■ What you should do:
Reproduce the records starting at the line containing "The height and width of the screenshot is (919, 1920)." and ending at the line containing "coord(135,139)", both included, and nothing else.

■ Data listing:
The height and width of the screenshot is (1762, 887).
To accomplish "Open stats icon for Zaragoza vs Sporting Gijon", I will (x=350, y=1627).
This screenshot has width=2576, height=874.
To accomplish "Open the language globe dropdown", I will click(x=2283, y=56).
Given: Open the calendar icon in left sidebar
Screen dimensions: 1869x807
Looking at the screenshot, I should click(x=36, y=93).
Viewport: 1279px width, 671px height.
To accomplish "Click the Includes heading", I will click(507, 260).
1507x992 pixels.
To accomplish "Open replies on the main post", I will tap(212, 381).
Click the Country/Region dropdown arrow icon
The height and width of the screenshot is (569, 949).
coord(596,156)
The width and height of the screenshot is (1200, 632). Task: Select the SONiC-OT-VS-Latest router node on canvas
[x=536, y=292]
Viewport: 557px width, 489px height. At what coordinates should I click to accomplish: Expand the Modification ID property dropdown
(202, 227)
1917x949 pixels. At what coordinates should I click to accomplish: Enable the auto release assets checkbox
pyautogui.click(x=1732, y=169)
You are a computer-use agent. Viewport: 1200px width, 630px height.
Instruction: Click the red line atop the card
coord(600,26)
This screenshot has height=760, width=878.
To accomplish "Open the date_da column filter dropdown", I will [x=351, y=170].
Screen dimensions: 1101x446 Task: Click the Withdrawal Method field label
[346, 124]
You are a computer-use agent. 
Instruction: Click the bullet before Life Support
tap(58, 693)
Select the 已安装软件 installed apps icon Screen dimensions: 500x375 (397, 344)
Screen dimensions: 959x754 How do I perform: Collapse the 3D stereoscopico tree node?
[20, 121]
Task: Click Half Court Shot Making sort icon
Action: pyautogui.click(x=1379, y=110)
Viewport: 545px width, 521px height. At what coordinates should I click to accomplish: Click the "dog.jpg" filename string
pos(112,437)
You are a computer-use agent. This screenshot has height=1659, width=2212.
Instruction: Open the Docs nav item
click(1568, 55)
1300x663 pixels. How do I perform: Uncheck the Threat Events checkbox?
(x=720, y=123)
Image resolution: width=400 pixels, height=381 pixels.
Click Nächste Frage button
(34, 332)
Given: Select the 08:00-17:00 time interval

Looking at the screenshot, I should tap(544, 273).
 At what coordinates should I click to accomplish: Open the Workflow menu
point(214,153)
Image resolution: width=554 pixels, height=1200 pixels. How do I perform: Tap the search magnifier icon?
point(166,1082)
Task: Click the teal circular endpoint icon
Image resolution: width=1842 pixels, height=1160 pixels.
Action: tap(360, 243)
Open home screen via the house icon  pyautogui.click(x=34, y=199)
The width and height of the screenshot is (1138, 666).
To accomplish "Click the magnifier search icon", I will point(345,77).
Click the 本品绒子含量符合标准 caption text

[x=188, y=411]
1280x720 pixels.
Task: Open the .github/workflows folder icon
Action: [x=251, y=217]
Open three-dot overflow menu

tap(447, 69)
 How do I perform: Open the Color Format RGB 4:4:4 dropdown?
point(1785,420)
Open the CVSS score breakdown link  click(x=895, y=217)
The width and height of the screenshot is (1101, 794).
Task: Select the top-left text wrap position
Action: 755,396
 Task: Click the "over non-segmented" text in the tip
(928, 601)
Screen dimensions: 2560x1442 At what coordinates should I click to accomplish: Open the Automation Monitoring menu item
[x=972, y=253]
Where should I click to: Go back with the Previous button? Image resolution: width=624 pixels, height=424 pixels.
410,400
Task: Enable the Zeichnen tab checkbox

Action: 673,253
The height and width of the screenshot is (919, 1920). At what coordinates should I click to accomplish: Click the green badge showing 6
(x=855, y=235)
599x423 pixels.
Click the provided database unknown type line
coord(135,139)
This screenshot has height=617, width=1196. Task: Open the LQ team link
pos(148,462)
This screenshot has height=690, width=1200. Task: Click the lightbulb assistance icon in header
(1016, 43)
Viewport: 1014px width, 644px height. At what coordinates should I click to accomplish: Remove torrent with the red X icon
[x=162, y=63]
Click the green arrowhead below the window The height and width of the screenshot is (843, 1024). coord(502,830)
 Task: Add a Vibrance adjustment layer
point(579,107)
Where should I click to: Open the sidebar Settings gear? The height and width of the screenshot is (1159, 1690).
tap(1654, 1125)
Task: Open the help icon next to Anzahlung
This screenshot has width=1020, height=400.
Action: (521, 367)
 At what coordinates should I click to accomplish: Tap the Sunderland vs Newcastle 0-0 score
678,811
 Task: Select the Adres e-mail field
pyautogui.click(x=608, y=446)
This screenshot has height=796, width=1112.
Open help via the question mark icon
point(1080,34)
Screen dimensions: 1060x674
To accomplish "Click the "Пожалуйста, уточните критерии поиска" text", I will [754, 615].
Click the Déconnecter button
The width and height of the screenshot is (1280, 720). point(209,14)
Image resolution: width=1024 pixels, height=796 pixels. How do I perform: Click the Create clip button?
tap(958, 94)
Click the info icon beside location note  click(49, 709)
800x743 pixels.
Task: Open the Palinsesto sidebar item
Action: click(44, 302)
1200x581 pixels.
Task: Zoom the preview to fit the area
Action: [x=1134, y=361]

■ Full output:
The height and width of the screenshot is (919, 1920). At what coordinates should I click to accomplish: Click the green badge showing 6
(x=855, y=235)
599x423 pixels.
Click the provided database unknown type line
coord(135,139)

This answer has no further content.